Aí virei diretor de uma unidade de negócios com sete revistas femininas e passei a amar anúncio. Comemorava quando batíamos recorde de páginas de publicidade. E sentia os pregos na cadeira quando eles minguavam.

“Temos quantos anúncios nesta edição?

“16”.

“Só?”

“Piorou, acabaram de cair quatro.”

“@!#?@!”

Nunca fui pessoalmente responsável pela venda de publicidade. Mas, como dependia da grana dos anúncios para atingir as metas, ajudava no que podia. O núcleo que dirigia era voltado para mulheres da nova classe média, que haviam se tornado as queridinhas do mercado. Como não sabiam como falar com elas, os anunciantes pediam a nossa orientação.

Passei a olhar com muita atenção os anúncios publicados nas nossas revistas. E a levar meia dúzia deles nas reuniões semanais que mantínhamos com grupos de leitoras.

Sinceramente, acho que a publicidade em revista poderia ser bem melhor. Existe muita mesmice e pouca ousadia nos anúncios. No segmento de beleza, por exemplo, a fórmula é quase sempre a mesma: Uma mulher bonita, uma frase de efeito e uma embalagem do cosmético responsável por aquele visual. Dezenas de anúncios com a mesma receita.

Nos grupos de leitoras, depois de vê-las folhear a revista, perguntávamos o que mais tinha chamado a atenção. Raramente citavam essas propagandas. Lembravam das campanhas de varejo, com produtos desejados e preços atraentes, comentavam um ou outro anúncio mais ousado, mas quase nada dos anúncios papai-mamãe.

Faltava neles uma imagem impactante e uma mensagem forte que as convencesse dos seus benefícios. Passavam batido, por exemplo, pelo “xampu que deixa seus cabelos sedosos”, mas paravam para olhar a imagem de uma cabeça com fios de arame farpado e a promessa do “creme que devolve em 8 dias a maciez dos cabelos estragados pela chapinha”.

Lembro de dois anúncios que fizeram muito sucesso com o nosso público. Um deles, de uma marca famosa de ketchup, dizia que havia oito tomates dentro de cada embalagem – e fotos dos benditos tomates. As leitoras ficavam impressionadas: “Meu filho adora ketchup. Não sabia que era tão nutritivo.”

Outro mostrava que a maionese anunciante tinha menos calorias do que o azeite de oliva, com a imagem grande de uma colher de azeite e o número de calorias. “Nossa, achava que a maionese tinha muito mais”, elas se surpreenderem.
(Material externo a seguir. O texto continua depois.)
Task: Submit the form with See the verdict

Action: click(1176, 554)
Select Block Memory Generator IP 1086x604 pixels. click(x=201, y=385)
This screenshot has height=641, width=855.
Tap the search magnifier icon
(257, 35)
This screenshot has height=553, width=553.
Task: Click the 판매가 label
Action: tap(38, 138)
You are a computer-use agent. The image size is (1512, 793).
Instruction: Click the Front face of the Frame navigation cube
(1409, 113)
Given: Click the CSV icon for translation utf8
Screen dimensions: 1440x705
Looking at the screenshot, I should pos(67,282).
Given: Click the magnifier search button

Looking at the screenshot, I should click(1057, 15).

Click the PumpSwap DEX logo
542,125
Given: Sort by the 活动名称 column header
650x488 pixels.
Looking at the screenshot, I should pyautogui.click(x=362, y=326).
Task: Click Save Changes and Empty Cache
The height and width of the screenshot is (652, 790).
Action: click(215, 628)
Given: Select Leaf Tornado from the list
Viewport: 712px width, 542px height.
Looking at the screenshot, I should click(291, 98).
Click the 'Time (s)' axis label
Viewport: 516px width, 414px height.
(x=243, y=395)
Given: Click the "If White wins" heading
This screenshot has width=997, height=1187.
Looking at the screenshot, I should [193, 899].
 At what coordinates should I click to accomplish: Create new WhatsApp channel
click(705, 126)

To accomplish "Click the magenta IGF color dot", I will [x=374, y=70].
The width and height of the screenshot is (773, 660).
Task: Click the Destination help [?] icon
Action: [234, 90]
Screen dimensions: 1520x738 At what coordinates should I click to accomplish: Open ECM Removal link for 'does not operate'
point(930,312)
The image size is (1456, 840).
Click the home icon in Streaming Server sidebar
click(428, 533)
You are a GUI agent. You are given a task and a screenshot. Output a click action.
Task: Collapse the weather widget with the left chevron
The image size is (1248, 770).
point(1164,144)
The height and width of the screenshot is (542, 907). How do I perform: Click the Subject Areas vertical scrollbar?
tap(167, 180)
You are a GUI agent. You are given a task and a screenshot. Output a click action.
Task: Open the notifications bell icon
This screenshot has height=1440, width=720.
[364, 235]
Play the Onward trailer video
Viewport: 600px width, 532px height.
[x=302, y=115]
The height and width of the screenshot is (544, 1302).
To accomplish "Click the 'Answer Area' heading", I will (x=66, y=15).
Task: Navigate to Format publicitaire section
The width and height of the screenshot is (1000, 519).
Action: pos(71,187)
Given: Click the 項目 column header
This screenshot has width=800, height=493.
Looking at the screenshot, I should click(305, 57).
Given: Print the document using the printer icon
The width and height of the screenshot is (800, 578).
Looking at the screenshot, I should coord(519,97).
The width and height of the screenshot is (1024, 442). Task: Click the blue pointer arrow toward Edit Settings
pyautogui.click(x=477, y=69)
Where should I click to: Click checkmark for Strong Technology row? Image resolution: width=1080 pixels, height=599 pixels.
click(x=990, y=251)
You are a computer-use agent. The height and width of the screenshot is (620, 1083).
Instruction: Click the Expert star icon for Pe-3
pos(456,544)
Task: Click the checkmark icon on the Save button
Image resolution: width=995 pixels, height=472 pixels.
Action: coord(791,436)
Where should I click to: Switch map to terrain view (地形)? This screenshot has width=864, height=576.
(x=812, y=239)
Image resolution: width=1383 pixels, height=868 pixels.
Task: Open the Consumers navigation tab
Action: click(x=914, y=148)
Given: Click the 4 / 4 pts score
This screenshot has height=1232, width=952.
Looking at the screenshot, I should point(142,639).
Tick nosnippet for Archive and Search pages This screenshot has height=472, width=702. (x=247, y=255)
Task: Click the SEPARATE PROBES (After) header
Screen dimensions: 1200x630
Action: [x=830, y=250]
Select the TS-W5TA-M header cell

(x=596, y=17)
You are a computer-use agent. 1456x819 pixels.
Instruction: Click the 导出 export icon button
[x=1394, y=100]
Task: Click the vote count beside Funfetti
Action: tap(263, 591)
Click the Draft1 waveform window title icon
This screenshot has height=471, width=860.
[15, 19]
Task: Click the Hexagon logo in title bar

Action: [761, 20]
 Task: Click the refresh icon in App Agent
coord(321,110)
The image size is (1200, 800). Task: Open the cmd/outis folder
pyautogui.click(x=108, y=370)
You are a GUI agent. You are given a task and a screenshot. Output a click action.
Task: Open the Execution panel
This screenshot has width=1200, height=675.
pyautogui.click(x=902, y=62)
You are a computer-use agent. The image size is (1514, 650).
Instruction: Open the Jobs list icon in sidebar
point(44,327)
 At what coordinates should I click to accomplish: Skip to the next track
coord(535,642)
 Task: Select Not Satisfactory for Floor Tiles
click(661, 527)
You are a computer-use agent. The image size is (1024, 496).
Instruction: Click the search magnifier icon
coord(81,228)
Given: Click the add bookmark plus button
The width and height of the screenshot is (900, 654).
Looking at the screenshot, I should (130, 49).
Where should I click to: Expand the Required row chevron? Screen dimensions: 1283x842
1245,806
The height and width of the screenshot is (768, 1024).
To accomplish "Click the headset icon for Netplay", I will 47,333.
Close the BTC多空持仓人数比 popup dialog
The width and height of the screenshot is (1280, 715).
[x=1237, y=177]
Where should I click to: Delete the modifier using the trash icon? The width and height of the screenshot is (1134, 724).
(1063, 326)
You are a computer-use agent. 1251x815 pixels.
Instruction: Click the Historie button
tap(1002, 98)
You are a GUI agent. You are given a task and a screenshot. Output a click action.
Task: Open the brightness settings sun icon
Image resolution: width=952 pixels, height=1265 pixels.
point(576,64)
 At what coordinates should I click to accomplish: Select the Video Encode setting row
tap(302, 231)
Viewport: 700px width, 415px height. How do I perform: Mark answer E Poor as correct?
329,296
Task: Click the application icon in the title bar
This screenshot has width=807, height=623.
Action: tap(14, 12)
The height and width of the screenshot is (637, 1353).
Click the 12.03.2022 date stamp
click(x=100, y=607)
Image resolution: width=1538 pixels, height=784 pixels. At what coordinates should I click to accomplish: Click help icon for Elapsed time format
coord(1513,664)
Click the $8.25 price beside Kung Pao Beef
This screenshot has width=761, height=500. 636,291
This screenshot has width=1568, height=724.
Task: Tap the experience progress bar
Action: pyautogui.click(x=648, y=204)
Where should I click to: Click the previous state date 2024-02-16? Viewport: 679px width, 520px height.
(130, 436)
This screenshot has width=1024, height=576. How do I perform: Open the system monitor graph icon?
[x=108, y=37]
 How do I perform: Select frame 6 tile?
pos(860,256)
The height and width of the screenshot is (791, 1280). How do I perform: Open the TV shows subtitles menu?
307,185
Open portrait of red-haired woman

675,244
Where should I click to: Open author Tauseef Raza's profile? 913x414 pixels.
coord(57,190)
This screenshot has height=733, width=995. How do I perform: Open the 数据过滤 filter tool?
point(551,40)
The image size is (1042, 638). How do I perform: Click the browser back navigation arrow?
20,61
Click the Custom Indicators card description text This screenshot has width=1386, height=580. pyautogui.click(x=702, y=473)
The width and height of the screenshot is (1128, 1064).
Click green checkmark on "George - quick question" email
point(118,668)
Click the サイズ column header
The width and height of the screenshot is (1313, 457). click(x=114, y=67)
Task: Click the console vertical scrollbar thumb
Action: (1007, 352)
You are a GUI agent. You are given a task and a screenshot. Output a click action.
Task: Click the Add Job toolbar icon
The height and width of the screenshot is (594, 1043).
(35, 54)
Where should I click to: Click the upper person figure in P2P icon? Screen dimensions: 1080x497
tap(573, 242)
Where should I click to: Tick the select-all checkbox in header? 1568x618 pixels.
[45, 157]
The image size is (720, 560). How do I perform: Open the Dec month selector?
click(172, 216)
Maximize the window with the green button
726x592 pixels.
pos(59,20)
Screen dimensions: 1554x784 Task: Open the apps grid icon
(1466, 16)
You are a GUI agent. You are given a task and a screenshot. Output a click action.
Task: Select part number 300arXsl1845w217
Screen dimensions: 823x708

Meu desejo, claro, era que os anunciantes acertassem ao máximo na propaganda. Assim, agradariam mais nossas leitoras, venderiam mais os seus produtos e, óbvio, voltariam a anunciar com a gente. Mas muitas vezes chegávamos à triste constatação de que tinham jogado dinheiro fora. Comprado alguns segundos de atenção das leitoras para dizer algo que não permanecia vivo na memória delas nem por dez minutos.

Um dia, passei por uma terrível saia-justa. Contrariando a recomendação do nosso diretor de publicidade, contei para um anunciante da nossa sondagem informal e ele pediu para incluir a propaganda dele no próximo grupo. Na semana seguinte, vieram ele e a agência saber do resultado.

“E aí, elas gostaram?”

O anúncio em questão trazia uma mulher, uma frase de efeito e uma embalagem do produto. E foi solenemente ignorado pelas leitoras (e olha que a gente apertou pra ver se elas confessavam!). Tomando cuidado com as palavras, contei que o impacto havia sido razoável, que nossas leitoras gostavam muito daquele tipo de produto, mas era sempre bom inovar na forma, usar uma imagem mais ousada etc.

O cliente agradeceu com entusiasmo e me senti feliz em poder ajudar.

No dia seguinte, nosso diretor de publicidade me repassou o e-mail que recebeu da agência.

“Vocês são uns grandissíssimos @!#?@!”

Foi a última vez que testei anúncios com nossas leitoras.

*Demetrius Paparounis é jornalista, consultor em comunicação e diretor da TAG Content.